As in Knowledge and Decisions, Sowell emphasizes that human knowledge consists largely of the unarticulated experiences of numerous people, not the formal learning of an articulate elite; hence, market processes that convey the ideas and preferences of the many are superior to grandiose social-policy schemes that rely on the talents and wisdom of the few. A related theme is the importance of incremental, rather than categorical, decision making: The crucial question, often ignored in policy debates, is not whether something is good but how much of it is desirable and affordable. The Vision of the Anointed also recapitulates Sowell's argument, stated at length in A Conflict of Visions, that underlying many policy disputes are differing assumptions, largely unspoken, about humanity's moral and intellectual capabilities and the range of social possibilities.

Amplifying these themes, Sowell contrasts the anointed's world view with the opposing "tragic vision," which emphasizes the inherent limitations of humanity and society. Where the anointed see categorical solutions to social problems, the tragic vision recognizes that unavoidable trade-offs will leave many desirable objectives unmet. While the anointed regard freedom as the ability to achieve goals, the tragic vision more modestly defines freedom as the absence of coercion. The anointed, unlike their opponents, strive for "cosmic justice"—a vision of perfect fairness, in which disadvantages and inequalities are eliminated by the actions of a benevolent government.

A common habit of the anointed, Sowell writes, is to treat various elements of society as "mascots" or "targets." Groups that are distrusted or disliked by the general public—such as criminals, vagrants, and disease carriers—are adopted by the left as pet causes; by extending their concern to the "less fortunate," the anointed differentiate themselves from the benighted public. Meanwhile, other groups are targeted by the anointed, precisely because they are held in generally high esteem; successful business people and professionals are among such targets, and hence the anointed favor expansive liability laws that make companies and doctors highly vulnerable to lawsuits.

When Sowell shifts his focus away from consummated policies and toward ongoing controversies, the unintended effect is to highlight the left's current lack of power and relevance. The recent crusade against Mercator-projection maps is a case in point. Such maps, which make countries near the equator look smaller than those near the poles, have been denounced by the National Council of Churches and other groups as an example of Eurocentric bias against the Third World. Sowell points out, correctly, that the Mercator projection has long proven useful for navigation and other purposes and that alternative types of maps distort the globe in different ways. The deeper point, however, is that the anointed are spending their time on such arcana precisely because they are no longer busy restructuring society.

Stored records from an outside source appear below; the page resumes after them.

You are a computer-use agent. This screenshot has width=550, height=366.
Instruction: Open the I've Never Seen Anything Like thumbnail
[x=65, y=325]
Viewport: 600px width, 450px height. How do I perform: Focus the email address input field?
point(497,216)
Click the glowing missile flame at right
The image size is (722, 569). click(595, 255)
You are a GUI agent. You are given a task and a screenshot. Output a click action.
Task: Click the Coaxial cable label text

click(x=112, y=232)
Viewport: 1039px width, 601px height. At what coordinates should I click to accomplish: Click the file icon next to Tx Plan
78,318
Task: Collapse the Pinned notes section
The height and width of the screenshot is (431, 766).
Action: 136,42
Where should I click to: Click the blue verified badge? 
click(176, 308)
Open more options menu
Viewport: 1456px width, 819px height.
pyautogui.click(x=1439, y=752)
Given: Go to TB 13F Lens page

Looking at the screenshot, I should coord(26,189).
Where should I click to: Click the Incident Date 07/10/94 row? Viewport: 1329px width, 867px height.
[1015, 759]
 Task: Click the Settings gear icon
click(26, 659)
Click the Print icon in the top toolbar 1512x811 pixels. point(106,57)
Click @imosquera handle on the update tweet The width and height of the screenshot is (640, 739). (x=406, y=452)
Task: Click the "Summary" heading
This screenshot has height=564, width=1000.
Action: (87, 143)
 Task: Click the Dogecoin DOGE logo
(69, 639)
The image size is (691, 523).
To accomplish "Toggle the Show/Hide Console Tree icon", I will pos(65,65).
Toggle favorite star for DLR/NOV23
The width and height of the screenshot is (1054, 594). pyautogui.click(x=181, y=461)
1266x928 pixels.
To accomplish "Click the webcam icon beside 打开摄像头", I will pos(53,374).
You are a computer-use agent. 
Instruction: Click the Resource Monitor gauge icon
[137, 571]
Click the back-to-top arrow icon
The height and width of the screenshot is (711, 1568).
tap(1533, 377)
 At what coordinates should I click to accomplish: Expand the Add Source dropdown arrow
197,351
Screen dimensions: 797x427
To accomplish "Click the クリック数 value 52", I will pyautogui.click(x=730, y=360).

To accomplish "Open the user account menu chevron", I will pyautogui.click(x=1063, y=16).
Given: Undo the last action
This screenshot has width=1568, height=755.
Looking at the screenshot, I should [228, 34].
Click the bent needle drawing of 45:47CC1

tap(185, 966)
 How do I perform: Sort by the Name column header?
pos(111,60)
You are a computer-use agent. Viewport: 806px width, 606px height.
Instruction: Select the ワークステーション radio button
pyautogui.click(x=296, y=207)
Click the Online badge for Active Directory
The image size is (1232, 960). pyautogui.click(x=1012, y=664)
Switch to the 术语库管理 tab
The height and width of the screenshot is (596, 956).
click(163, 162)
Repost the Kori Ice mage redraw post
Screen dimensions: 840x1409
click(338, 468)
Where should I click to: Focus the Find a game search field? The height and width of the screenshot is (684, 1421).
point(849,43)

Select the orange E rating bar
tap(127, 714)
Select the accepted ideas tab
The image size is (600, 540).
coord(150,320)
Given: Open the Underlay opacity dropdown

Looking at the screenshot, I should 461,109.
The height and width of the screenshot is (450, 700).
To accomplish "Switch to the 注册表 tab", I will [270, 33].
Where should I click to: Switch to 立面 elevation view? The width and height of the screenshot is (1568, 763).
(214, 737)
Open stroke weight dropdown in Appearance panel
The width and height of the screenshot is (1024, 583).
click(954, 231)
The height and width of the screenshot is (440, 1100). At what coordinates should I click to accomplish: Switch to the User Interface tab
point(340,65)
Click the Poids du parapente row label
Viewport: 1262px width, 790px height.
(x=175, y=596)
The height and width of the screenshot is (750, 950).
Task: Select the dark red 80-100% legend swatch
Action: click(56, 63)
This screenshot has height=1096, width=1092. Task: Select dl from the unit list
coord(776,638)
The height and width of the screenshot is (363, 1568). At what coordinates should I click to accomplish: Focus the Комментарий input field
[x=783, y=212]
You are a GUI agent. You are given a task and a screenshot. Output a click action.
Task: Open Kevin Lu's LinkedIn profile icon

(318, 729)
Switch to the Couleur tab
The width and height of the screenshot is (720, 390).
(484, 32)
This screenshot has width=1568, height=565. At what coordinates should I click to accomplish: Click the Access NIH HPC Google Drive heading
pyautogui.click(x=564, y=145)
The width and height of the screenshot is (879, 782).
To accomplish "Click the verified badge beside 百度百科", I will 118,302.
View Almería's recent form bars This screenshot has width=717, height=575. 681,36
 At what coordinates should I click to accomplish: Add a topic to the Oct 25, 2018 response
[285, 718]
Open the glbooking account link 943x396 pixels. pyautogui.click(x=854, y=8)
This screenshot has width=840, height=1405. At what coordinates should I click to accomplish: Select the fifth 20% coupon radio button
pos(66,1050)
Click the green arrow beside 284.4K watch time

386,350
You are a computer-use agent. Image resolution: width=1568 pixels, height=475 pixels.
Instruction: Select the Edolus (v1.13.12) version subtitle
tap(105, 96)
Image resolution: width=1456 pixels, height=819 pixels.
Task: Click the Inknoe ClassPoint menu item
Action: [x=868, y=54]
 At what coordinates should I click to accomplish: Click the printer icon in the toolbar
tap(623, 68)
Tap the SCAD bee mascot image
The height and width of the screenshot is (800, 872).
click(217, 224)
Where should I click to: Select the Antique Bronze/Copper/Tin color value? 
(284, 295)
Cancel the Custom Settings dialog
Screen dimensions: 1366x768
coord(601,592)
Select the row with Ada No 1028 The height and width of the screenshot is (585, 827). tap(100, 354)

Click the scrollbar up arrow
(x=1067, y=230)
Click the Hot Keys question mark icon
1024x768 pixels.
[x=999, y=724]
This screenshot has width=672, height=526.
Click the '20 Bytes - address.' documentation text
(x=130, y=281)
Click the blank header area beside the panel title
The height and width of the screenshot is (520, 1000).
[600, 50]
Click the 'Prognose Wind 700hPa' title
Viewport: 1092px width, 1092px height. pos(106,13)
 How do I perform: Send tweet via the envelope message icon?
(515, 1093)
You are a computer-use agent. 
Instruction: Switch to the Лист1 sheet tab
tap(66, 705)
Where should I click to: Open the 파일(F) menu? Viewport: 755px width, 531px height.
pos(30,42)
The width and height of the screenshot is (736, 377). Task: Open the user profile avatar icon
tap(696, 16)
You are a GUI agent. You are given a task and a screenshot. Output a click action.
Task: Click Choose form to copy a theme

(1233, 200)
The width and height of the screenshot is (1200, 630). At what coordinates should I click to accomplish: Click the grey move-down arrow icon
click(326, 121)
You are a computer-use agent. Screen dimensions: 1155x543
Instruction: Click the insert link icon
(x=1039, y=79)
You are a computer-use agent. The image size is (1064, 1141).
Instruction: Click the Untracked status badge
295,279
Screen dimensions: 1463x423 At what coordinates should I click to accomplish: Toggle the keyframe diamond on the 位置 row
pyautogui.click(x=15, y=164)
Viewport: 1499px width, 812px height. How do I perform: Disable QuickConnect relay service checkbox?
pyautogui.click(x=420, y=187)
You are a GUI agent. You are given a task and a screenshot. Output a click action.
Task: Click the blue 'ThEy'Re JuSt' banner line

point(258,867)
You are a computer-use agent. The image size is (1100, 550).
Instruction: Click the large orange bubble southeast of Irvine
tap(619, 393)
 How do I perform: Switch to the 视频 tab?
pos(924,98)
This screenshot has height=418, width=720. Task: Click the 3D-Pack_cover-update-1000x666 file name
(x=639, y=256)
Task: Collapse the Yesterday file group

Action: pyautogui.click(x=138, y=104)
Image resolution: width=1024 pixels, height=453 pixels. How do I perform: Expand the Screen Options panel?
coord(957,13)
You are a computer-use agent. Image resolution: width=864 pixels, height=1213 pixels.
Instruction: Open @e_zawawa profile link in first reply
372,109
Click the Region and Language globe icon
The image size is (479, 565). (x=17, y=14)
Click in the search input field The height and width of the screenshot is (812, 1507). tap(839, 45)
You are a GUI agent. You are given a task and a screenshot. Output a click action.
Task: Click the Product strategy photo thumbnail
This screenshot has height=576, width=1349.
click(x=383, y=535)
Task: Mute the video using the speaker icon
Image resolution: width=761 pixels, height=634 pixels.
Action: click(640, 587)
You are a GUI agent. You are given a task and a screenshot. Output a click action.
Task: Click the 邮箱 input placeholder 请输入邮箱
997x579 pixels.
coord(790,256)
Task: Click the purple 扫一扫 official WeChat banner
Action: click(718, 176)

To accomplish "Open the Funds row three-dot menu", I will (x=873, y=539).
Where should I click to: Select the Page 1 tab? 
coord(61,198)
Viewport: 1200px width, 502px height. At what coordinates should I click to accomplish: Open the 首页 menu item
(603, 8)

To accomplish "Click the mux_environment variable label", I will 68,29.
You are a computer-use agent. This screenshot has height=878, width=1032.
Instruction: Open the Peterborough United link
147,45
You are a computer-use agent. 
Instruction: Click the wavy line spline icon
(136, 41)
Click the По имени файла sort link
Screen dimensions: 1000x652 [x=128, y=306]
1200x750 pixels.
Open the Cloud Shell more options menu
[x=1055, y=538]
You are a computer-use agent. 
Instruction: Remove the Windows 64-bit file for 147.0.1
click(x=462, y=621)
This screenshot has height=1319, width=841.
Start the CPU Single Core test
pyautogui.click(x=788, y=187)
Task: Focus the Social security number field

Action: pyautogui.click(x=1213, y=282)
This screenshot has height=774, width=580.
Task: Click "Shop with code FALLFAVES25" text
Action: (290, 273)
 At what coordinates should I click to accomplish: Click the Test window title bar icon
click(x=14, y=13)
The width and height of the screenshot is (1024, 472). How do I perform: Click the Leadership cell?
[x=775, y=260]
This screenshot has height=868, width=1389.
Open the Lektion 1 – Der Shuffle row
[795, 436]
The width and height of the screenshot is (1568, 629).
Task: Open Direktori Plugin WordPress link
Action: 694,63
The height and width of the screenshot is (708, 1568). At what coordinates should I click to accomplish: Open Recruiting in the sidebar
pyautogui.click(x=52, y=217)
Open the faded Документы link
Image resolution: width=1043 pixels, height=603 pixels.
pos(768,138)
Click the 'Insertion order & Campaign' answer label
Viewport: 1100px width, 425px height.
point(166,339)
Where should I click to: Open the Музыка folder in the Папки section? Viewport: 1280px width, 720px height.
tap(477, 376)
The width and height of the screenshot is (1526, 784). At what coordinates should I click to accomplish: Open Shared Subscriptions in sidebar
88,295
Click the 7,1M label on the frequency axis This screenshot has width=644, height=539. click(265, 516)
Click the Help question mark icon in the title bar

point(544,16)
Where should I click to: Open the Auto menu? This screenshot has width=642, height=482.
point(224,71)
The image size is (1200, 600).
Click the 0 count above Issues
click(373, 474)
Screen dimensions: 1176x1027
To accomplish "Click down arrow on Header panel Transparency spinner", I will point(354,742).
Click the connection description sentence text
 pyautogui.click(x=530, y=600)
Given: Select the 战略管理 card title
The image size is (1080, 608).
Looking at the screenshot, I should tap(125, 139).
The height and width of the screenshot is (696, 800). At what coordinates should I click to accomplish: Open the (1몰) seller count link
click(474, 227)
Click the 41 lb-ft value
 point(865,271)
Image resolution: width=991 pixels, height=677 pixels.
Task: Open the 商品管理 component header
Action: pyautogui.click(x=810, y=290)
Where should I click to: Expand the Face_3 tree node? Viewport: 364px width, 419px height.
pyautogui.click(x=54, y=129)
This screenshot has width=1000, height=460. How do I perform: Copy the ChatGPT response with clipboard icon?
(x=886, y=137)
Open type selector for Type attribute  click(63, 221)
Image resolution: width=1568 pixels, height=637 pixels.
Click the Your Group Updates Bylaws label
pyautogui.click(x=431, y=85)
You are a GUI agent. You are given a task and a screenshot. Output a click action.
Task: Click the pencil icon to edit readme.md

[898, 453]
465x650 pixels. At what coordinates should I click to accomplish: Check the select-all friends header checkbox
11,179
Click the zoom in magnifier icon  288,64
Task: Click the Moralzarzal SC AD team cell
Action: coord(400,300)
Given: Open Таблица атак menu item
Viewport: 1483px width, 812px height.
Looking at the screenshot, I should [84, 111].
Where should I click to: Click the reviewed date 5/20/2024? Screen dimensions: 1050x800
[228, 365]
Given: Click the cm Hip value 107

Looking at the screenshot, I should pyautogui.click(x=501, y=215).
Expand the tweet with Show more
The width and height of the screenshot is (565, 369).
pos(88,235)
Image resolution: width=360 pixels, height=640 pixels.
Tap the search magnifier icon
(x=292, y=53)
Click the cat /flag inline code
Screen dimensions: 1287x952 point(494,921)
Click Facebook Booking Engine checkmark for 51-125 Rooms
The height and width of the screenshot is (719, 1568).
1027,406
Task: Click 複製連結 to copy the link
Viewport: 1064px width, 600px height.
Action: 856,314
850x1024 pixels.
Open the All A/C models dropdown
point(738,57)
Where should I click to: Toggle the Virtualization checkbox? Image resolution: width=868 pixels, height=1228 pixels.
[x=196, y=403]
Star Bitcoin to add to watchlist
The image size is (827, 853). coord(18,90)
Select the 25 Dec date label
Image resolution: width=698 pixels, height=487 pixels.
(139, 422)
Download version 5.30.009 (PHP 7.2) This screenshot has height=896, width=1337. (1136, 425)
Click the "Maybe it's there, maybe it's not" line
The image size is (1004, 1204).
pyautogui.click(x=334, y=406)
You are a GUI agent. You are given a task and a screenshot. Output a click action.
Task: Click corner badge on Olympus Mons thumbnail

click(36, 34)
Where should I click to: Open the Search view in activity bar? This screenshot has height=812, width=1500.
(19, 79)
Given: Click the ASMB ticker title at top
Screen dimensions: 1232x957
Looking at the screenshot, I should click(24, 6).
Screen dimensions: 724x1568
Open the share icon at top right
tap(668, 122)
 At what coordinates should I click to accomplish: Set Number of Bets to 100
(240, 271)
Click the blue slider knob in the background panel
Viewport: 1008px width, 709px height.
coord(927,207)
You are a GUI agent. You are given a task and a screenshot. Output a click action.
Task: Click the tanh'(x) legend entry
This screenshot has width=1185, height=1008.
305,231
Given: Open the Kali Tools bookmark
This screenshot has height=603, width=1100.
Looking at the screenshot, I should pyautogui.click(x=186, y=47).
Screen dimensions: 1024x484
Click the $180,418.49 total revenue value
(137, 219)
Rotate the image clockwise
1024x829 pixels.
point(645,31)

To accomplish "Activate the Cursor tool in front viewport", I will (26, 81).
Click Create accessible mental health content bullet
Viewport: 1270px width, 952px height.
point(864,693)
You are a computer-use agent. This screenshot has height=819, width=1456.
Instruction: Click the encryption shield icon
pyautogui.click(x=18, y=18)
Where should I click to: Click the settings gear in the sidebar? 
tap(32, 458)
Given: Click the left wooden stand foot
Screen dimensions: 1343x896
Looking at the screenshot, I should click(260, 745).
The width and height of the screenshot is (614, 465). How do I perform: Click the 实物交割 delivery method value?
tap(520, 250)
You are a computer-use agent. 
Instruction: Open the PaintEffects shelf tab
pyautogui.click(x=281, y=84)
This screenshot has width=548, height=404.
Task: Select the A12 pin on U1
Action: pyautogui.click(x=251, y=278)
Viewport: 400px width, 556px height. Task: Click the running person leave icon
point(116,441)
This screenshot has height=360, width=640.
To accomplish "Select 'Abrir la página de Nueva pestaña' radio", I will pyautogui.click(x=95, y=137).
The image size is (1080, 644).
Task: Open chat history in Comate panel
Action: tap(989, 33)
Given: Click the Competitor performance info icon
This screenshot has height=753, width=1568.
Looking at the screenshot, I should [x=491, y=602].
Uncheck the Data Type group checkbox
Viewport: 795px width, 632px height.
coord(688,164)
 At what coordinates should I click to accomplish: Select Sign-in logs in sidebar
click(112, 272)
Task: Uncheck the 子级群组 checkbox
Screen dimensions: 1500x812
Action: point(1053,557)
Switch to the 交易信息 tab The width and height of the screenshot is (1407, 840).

Indeed, The Vision of the Anointed strikes an unduly pessimistic note. Sowell describes the anointed's world view as the "prevailing" vision of our time: widely accepted among political and intellectual elites, and influential enough to have colored even the views of its opponents. With each passing decade, he claims, the anointed's vision will become even more pervasive and insular, as precedents accumulate for their proposals and policies. But at a moment when the left is on the ropes politically and intellectually, Sowell's depiction of its self-deluded thinkers and policy makers inflicting broad harm upon society seems oddly anachronistic.

In that sense, The Vision of the Anointed, with its emphasis on controversies from the 1960s, overlooks the changing nature of the left. Increasingly, the focus of "progressive" energies is not on elaborate policy analysis but rather on obscure, intellectualized, free-floating hostility toward existing institutions. Instead of planning a new War on Poverty, the left seems eager to retreat into various realms of esoterica, including deconstructionism, multiculturalism, and the "politics of meaning." The Vision of the Anointed's portrayal of a rationalistic elite infatuated with social engineering is a more compelling vision of the anointed's past than of their present or future.